2. **Try Some Tiny Numbers:** Since $\theta$ is getting super small, let's pick some very small numbers for $\theta$ and see what the fraction turns into. I'll use a calculator for this!

* **Let's try $\theta = 0.1$ (a small number):**
* First, let's figure out the top part: $\cos(0.1) - 1$. My calculator says $\cos(0.1)$ is about $0.995004$.
* So, $0.995004 - 1 = -0.004996$.
* Now, the bottom part: $2\theta^2 = 2 \times (0.1)^2 = 2 \times 0.01 = 0.02$.
* Putting it together: $\frac{-0.004996}{0.02} \approx -0.2498$.

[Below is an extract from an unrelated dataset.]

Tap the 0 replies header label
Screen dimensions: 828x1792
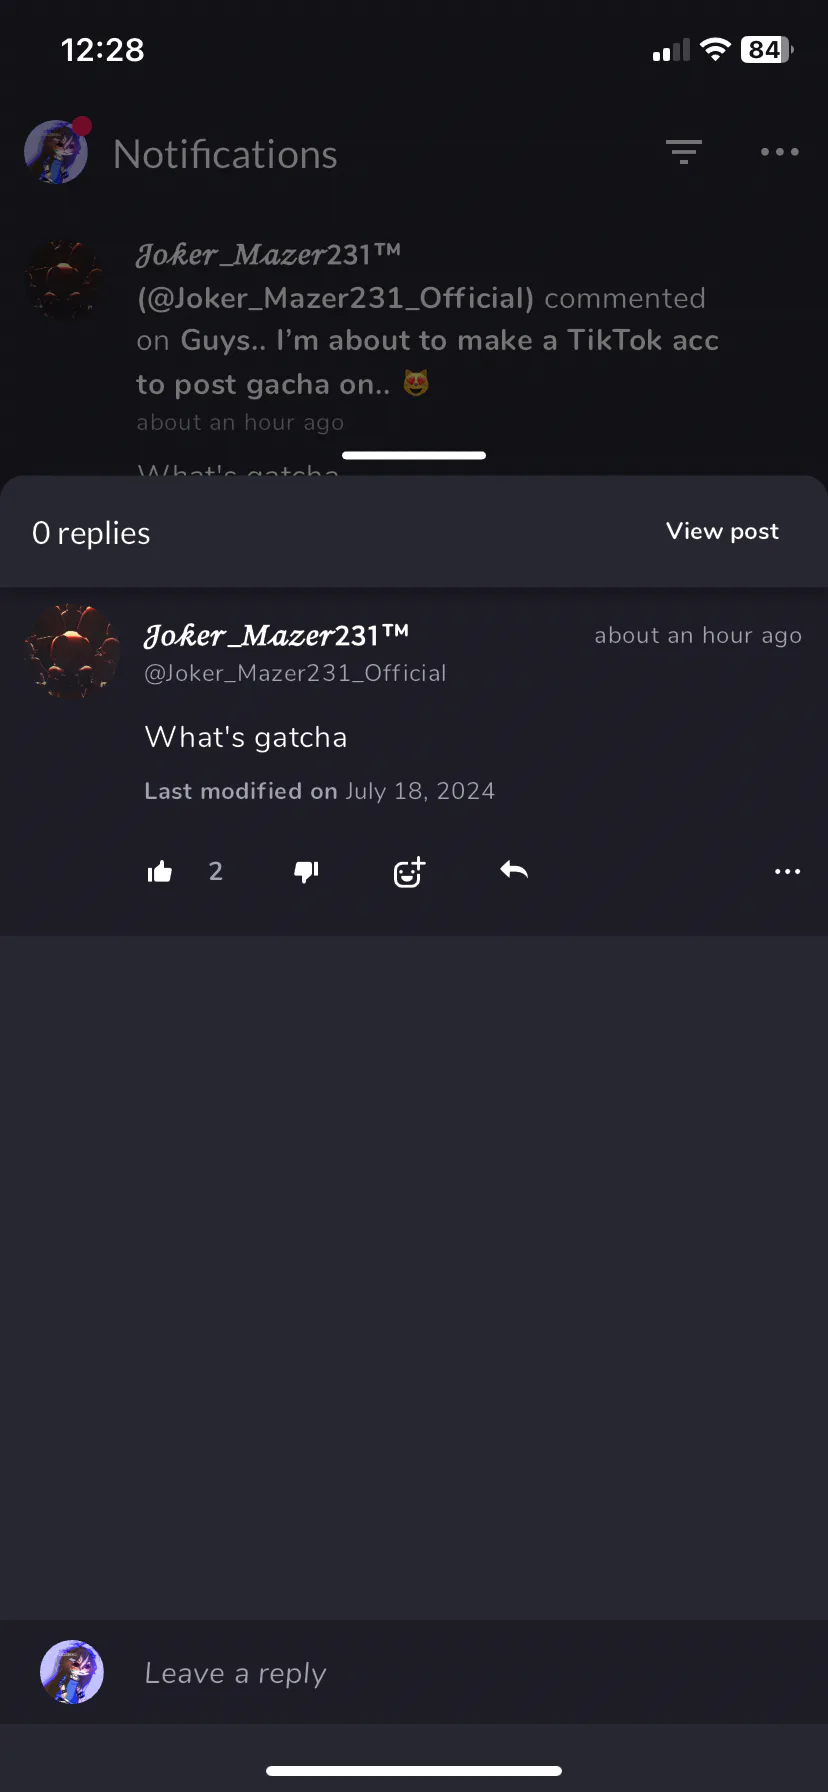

* **Now, let's try an even tinier number, $\theta = 0.01$:**
* Top part: $\cos(0.01) - 1$. My calculator says $\cos(0.01)$ is about $0.999950000$.
* So, $0.999950000 - 1 = -0.000050000$.
* Bottom part: $2\theta^2 = 2 \times (0.01)^2 = 2 \times 0.0001 = 0.0002$.
* Putting it together: $\frac{-0.000050000}{0.0002} = -0.25$. Wow!

* **Let's try one more, super tiny $\theta = 0.001$:**
* Top part: $\cos(0.001) - 1$. My calculator says $\cos(0.001)$ is about $0.9999995000$.
* So, $0.9999995000 - 1 = -0.0000005000$.
* Bottom part: $2\theta^2 = 2 \times (0.001)^2 = 2 \times 0.000001 = 0.000002$.
* Putting it together: $\frac{-0.0000005000}{0.000002} = -0.25$.

3. **Find the Pattern:** See how as $\theta$ got smaller and smaller (from $0.1$ to $0.01$ to $0.001$), our answer got closer and closer to $-0.25$? It looks like when $\theta$ is practically zero, the fraction becomes exactly $-0.25$.